The Backfire Effect

In light of some recent developments here on D&D, I thought this might be helpful. It was an article which just happened to pop up in my Google news feed. Quite insightful!

May all beings be happy, may all beings be well.


That was rather long but very interesting.

Thanks @Timothy!

Backfire of “the backfire effect”?

One of the authors of the original research and later research done by the author and others indicates that:

  1. The power of the backfire effect should not be exaggerated.
  2. Subsequent research has not been able to replicate the effect except in some situations.

However, other research we have done suggests that fact-checking can be effective. The political scientists Thomas Wood and Ethan Porter have also found corrective information is generally effective in reducing false beliefs, though the extent to which it is effective can depend on people’s political views.

The four of us decided to evaluate the effectiveness of corrective information in reducing misperceptions during this election.

… we found that correcting Mr. Trump’s message reduced the prevalence of false beliefs about long-term increases in crime.

… Encouragingly, we also found only partial evidence that questioning the validity of a correction can undermine its effects. … some Trump supporters were willing to accept corrective information …

Despite all the hand-wringing, we do not seem to have entered a post-truth era. Sometimes people will change their minds about the facts. The question facing the country, then, is how to reduce not just the demand for false information, but the supply of it coming from politicians and the media.

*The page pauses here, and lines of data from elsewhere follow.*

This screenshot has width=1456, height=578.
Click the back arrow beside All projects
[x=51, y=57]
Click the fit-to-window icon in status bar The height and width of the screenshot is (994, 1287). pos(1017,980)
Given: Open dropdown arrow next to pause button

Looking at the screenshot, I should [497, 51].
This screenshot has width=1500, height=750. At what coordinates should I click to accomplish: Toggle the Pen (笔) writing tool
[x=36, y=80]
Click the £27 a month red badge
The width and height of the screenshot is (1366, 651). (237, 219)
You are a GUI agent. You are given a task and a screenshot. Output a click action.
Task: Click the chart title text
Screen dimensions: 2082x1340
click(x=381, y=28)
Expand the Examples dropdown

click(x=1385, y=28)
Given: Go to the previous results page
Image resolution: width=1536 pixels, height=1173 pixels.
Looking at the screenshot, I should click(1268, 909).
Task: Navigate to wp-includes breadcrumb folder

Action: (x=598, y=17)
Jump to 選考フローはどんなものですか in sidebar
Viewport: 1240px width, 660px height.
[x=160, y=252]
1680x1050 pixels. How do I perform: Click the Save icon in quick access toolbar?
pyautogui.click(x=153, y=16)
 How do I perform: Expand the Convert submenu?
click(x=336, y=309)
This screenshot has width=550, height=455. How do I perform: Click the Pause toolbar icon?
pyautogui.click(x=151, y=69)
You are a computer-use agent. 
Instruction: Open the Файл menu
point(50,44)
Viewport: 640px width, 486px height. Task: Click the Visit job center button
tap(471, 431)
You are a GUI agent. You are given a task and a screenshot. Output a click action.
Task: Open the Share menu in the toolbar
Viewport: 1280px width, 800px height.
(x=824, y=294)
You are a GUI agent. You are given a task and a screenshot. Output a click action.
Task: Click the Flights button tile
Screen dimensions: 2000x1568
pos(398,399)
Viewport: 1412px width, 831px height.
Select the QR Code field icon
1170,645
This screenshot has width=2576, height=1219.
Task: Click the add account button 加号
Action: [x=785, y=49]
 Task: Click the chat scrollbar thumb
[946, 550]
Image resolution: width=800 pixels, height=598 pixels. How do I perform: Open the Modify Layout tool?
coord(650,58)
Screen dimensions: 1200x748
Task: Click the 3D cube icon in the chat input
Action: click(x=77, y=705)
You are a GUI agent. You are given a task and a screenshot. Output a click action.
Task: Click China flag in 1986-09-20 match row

… what you should keep in mind while reading the cartoon is that the backfire effect can be hard to replicate in rigorous research. So hard, in fact, that a large-scale, peer-reviewed study presented last August at the American Political Science Association’s annual conference couldn’t reproduce the findings of the high-profile 2010 study that documented backfire effect.

The elusive backfire effect: mass attitudes’ steadfast factual

The present paper presents results from four experiments in which we enrolled more than 8,100 subjects and tested 36 issues of potential backfire. Across all experiments, we found only one issue capable of triggering backfire: whether WMD were found in Iraq in 2003. Even this limited case was susceptible to a survey item effect; when presented with a less elaborate survey item, we found no WMD factual backfire.

The Limitations of the Backfire Effect (forthcoming )

Nyhan and Reifler (2010, 2015) document a “backfire effect,” wherein attempts to correct factual misperceptions increase the prevalenc e of false beliefs. These results are widely cited both in and outside of political science. In this research note, I report the results of a replication of Nyhan and Reifler’s (2015) flu vaccine study that was embedded in a larger study about flu vaccines. The backfire effect was not replicated in my experiment.